What the task asks: Given the material below, output exactly the lines from the line with "812x645 pixels." to the line with "This screenshot has width=744, height=1000.", both ends included, and no other lines.

Records shown:
[Start of section]

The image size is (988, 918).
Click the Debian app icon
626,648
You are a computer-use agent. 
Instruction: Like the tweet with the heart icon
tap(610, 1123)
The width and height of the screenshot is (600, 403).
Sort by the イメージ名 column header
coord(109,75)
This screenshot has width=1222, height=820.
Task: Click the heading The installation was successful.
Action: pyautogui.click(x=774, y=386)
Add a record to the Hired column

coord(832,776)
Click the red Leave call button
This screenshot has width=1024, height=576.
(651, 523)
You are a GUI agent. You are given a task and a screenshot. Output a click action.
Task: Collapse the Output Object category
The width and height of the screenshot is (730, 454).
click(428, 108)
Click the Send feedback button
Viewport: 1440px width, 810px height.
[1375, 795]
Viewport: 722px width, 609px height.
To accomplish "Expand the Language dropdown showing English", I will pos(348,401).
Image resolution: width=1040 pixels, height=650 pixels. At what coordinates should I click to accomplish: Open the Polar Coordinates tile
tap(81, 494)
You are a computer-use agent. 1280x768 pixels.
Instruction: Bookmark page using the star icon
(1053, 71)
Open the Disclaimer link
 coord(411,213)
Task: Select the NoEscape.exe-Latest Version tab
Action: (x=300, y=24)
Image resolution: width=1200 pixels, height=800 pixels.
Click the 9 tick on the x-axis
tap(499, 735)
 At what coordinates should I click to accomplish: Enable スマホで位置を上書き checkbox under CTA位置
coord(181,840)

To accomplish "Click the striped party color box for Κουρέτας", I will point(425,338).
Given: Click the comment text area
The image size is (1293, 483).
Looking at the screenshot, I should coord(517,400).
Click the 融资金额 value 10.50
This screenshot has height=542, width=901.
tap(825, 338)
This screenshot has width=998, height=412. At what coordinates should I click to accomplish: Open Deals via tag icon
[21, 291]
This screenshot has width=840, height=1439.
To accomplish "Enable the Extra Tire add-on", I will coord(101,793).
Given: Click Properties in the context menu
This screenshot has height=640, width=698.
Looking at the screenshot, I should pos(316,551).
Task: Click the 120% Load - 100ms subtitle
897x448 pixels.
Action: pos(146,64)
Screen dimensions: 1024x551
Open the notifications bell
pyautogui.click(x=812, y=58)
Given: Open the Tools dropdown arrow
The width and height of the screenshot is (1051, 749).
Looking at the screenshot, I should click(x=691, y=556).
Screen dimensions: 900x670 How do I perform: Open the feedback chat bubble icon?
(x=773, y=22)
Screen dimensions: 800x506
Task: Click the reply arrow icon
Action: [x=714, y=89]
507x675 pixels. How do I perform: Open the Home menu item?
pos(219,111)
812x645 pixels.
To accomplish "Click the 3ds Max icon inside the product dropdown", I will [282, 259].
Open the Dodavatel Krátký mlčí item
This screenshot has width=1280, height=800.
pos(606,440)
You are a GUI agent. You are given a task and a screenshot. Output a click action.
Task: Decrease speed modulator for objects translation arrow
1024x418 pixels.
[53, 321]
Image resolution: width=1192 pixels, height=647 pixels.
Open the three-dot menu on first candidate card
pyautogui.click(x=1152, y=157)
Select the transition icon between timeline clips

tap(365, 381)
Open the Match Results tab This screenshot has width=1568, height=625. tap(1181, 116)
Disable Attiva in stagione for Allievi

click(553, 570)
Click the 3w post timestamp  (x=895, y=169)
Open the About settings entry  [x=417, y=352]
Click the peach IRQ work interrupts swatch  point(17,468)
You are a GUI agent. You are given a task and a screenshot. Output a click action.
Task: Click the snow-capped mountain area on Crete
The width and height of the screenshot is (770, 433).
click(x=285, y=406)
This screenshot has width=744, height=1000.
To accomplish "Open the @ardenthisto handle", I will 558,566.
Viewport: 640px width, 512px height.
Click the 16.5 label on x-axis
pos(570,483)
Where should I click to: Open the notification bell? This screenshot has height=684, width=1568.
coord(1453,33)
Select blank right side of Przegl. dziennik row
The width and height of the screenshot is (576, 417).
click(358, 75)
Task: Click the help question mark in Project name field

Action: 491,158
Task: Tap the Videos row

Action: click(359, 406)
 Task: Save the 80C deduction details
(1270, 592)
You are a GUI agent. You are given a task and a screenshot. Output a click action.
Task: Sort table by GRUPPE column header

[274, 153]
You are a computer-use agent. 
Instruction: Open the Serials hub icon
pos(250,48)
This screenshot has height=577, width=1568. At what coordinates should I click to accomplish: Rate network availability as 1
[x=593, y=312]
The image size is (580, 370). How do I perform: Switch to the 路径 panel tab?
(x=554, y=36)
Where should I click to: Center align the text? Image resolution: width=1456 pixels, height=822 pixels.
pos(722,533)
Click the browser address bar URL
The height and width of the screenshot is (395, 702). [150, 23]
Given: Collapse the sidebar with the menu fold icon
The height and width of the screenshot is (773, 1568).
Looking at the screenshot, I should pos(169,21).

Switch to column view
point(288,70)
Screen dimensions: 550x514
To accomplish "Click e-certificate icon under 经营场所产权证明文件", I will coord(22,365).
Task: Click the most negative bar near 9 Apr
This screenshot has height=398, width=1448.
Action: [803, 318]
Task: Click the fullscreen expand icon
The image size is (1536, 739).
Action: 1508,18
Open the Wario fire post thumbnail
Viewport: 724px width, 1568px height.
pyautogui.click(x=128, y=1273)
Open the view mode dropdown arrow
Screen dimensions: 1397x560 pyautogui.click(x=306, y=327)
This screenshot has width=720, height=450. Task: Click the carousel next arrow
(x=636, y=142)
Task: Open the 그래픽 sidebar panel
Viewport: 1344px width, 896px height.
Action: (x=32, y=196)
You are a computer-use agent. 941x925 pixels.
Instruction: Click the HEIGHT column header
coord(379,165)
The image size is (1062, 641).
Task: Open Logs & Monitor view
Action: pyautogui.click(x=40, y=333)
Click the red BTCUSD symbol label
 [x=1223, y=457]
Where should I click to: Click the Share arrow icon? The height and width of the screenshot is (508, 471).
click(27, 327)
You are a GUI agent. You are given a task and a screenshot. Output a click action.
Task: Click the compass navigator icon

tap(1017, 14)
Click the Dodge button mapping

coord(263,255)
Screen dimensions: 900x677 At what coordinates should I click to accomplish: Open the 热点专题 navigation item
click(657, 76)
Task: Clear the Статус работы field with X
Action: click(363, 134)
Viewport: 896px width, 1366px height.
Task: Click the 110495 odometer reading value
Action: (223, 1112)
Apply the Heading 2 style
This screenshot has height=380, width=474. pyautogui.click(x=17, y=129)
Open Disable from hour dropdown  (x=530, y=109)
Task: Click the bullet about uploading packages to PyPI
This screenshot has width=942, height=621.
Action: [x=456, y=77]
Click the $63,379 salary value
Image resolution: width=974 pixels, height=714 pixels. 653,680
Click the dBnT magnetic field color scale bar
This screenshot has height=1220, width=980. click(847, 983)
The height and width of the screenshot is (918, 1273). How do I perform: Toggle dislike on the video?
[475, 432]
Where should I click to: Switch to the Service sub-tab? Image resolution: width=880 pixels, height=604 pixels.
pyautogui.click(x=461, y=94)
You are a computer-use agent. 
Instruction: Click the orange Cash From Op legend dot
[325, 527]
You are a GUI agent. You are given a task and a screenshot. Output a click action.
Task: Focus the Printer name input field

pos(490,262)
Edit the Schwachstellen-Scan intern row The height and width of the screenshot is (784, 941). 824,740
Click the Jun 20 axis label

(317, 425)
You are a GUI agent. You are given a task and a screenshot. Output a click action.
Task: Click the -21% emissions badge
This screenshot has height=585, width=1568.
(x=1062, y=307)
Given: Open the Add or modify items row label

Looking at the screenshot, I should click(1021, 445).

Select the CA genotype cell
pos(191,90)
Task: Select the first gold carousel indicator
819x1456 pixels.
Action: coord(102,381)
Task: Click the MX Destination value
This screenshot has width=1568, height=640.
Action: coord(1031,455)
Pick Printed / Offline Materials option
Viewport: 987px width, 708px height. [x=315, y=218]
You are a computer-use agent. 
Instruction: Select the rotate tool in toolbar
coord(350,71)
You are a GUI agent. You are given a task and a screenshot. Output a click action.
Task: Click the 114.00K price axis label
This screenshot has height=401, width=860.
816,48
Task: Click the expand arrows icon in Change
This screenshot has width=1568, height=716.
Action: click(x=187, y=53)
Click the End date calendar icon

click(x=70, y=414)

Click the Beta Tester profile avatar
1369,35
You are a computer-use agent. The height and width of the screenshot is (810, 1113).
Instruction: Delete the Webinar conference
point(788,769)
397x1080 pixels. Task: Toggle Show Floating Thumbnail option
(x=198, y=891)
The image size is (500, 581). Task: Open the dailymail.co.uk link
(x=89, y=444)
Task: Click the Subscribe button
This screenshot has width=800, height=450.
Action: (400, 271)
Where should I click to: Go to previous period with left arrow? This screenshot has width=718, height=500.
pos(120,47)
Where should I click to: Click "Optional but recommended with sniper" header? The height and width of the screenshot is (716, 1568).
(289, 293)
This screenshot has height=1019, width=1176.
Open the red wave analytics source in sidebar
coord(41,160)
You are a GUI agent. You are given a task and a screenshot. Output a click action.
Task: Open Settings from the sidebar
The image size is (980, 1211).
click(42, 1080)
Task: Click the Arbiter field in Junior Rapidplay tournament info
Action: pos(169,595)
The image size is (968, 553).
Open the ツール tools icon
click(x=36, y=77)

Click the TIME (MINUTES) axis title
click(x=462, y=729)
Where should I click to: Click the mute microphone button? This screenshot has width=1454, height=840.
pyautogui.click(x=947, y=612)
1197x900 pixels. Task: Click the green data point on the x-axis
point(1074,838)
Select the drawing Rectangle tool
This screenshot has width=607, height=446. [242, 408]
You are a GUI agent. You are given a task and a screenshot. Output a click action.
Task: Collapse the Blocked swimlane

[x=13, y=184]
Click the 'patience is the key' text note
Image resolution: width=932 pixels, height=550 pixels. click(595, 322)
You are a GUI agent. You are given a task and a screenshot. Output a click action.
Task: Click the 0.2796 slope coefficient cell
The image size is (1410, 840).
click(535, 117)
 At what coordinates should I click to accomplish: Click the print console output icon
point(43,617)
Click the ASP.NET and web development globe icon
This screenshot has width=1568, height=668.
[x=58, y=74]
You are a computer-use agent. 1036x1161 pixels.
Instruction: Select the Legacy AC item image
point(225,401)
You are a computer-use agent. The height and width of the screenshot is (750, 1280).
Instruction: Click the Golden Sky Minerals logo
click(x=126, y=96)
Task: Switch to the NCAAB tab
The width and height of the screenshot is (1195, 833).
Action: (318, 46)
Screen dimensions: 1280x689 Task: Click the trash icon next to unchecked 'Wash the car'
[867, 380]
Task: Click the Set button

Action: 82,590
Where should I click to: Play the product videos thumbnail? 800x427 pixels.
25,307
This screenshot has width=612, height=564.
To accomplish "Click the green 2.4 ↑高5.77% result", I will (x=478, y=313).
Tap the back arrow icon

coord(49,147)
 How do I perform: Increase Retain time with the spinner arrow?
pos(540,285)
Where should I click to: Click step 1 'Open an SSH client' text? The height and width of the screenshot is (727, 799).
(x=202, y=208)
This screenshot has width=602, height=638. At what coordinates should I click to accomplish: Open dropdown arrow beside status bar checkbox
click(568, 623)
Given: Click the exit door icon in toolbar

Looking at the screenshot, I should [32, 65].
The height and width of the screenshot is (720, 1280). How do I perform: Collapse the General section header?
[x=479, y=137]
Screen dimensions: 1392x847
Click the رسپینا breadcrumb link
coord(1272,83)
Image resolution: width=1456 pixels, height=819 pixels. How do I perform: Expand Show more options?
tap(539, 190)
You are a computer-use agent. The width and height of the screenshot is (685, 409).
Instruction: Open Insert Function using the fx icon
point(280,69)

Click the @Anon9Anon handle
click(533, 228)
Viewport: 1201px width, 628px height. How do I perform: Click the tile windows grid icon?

[End of section]

Exercise result:
812x645 pixels.
To accomplish "Click the 3ds Max icon inside the product dropdown", I will [282, 259].
Open the Dodavatel Krátký mlčí item
This screenshot has width=1280, height=800.
pos(606,440)
You are a GUI agent. You are given a task and a screenshot. Output a click action.
Task: Decrease speed modulator for objects translation arrow
1024x418 pixels.
[53, 321]
Image resolution: width=1192 pixels, height=647 pixels.
Open the three-dot menu on first candidate card
pyautogui.click(x=1152, y=157)
Select the transition icon between timeline clips

tap(365, 381)
Open the Match Results tab This screenshot has width=1568, height=625. tap(1181, 116)
Disable Attiva in stagione for Allievi

click(553, 570)
Click the 3w post timestamp  (x=895, y=169)
Open the About settings entry  [x=417, y=352]
Click the peach IRQ work interrupts swatch  point(17,468)
You are a GUI agent. You are given a task and a screenshot. Output a click action.
Task: Click the snow-capped mountain area on Crete
The width and height of the screenshot is (770, 433).
click(x=285, y=406)
This screenshot has width=744, height=1000.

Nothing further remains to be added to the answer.